[Pixel coordinate grounding data]
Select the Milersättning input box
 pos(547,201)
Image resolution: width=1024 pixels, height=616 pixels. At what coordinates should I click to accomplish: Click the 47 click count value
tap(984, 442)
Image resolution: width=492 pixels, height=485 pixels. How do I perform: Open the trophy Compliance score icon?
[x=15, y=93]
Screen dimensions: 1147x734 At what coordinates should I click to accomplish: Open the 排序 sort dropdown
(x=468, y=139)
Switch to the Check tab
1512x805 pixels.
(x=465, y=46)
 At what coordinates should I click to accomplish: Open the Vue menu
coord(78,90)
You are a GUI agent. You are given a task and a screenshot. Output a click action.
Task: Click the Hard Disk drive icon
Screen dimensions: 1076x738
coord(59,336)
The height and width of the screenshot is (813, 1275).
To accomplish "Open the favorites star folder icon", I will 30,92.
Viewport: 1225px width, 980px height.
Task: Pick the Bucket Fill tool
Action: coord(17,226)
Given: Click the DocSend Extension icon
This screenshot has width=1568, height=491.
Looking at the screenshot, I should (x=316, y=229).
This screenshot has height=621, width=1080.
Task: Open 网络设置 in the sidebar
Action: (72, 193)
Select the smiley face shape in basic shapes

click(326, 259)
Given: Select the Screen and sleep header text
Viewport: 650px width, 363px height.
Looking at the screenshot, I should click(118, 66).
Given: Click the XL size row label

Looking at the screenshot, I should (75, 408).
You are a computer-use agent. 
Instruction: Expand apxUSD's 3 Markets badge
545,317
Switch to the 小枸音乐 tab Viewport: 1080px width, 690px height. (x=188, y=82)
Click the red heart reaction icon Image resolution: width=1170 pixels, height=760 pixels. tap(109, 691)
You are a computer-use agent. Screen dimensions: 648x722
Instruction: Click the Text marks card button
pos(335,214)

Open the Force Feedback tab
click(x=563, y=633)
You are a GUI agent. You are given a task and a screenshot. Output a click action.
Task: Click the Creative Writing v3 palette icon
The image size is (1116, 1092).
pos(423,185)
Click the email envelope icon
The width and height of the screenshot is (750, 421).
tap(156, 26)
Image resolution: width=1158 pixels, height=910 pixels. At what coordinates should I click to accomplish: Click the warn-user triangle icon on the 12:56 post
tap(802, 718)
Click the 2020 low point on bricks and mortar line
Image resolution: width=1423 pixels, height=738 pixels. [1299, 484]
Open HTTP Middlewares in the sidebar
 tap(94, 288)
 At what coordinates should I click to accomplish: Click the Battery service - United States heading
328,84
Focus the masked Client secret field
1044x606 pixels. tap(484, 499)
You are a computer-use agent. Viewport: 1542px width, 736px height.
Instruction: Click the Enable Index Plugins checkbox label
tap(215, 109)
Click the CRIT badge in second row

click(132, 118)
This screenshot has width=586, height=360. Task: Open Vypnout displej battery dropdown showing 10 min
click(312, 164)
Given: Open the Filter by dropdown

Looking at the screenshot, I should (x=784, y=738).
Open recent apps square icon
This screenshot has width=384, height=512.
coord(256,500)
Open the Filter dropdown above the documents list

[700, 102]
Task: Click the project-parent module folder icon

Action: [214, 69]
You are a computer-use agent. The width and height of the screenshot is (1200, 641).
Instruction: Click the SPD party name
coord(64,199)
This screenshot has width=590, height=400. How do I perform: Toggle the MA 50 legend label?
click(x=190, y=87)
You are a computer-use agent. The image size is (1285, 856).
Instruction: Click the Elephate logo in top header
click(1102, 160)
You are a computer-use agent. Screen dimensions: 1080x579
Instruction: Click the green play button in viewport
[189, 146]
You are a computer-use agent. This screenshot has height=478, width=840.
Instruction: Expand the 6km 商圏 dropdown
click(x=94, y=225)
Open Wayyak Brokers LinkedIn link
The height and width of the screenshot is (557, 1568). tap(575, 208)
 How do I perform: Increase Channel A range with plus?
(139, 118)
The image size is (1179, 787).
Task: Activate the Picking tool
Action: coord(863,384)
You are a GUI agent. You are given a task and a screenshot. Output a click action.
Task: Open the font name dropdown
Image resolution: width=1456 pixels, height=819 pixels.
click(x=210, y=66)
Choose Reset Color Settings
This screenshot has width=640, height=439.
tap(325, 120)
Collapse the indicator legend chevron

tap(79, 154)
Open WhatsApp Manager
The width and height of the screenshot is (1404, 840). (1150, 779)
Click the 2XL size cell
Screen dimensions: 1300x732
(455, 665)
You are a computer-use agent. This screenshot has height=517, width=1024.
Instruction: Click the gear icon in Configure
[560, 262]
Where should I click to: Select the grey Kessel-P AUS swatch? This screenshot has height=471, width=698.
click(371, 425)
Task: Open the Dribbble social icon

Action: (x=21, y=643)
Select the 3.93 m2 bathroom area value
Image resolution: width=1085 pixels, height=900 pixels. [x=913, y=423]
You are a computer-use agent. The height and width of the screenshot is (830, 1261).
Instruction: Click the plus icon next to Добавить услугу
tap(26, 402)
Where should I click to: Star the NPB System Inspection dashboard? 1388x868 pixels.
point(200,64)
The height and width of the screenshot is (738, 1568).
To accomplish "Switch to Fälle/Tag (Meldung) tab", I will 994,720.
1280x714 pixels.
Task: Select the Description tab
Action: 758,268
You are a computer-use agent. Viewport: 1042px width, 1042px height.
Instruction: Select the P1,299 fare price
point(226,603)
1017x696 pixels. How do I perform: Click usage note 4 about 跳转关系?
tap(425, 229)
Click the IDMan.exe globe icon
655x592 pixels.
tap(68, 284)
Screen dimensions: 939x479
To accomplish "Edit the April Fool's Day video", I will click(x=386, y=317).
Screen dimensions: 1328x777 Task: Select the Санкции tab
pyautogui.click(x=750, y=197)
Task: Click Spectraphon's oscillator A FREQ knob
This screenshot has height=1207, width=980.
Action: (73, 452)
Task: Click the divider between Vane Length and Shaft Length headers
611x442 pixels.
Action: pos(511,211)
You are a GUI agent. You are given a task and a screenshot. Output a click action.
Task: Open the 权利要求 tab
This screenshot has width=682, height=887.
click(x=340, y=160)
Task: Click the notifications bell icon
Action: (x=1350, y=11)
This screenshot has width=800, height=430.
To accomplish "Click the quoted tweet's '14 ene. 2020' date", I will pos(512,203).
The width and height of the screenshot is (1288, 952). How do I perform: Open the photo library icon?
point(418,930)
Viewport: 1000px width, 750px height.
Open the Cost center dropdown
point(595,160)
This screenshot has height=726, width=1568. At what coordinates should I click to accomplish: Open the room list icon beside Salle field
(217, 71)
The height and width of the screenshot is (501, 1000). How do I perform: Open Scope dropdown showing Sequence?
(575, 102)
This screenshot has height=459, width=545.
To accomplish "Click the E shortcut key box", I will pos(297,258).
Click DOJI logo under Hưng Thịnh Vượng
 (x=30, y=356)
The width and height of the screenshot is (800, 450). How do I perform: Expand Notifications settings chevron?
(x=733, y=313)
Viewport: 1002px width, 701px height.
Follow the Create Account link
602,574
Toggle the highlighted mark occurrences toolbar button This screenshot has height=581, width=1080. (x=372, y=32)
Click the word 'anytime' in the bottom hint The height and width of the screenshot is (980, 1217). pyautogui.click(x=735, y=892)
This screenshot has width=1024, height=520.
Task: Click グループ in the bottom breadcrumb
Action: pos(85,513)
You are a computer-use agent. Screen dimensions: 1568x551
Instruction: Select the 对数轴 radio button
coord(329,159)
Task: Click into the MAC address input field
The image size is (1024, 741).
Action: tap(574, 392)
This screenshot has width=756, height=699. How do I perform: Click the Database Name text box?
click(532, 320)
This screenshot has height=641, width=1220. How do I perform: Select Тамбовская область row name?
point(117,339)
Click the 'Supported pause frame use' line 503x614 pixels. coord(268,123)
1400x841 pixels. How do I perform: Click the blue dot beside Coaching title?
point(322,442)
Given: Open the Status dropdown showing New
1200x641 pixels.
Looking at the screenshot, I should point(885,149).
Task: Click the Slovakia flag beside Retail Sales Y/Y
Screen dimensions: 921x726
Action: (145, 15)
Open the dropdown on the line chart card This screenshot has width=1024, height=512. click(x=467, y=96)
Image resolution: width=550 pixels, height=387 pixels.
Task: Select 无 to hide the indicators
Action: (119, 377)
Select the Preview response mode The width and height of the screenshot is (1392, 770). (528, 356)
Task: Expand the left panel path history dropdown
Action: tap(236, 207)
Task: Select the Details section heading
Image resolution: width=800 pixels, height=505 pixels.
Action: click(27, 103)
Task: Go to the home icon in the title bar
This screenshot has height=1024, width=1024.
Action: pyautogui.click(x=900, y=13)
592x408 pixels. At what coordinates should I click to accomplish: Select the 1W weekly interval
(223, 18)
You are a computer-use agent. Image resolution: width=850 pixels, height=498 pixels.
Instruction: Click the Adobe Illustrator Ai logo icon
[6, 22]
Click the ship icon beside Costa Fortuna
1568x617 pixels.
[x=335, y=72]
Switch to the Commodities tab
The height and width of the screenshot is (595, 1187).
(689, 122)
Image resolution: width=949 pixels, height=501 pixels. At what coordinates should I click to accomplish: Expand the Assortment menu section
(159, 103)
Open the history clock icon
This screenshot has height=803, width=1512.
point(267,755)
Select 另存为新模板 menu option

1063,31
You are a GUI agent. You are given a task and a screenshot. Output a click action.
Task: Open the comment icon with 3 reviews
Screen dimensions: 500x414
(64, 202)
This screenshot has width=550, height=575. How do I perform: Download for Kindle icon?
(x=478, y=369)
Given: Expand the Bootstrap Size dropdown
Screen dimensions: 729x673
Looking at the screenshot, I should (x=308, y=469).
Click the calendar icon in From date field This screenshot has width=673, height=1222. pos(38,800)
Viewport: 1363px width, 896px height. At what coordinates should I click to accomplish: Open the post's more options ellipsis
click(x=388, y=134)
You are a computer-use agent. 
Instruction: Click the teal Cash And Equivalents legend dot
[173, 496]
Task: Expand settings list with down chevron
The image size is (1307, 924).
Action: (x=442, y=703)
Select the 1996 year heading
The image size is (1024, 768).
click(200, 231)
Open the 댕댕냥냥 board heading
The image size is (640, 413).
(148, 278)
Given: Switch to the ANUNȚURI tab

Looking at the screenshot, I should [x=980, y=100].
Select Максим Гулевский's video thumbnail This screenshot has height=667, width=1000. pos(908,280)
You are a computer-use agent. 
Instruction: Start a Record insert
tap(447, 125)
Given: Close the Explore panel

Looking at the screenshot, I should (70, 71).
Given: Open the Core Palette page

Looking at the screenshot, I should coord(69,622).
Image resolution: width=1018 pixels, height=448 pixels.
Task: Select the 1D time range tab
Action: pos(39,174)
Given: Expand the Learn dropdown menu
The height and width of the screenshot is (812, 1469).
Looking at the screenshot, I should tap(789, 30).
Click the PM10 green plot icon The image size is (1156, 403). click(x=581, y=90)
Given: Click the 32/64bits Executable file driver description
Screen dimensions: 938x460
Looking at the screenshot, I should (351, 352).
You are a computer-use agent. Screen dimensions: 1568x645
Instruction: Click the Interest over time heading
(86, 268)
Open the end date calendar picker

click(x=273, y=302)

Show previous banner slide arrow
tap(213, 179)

• WHAT THE TASK REQUIRES:
Return the lines above that include the string "video".

• RESULT OF THE TASK:
To accomplish "Edit the April Fool's Day video", I will click(x=386, y=317).
Select Максим Гулевский's video thumbnail This screenshot has height=667, width=1000. pos(908,280)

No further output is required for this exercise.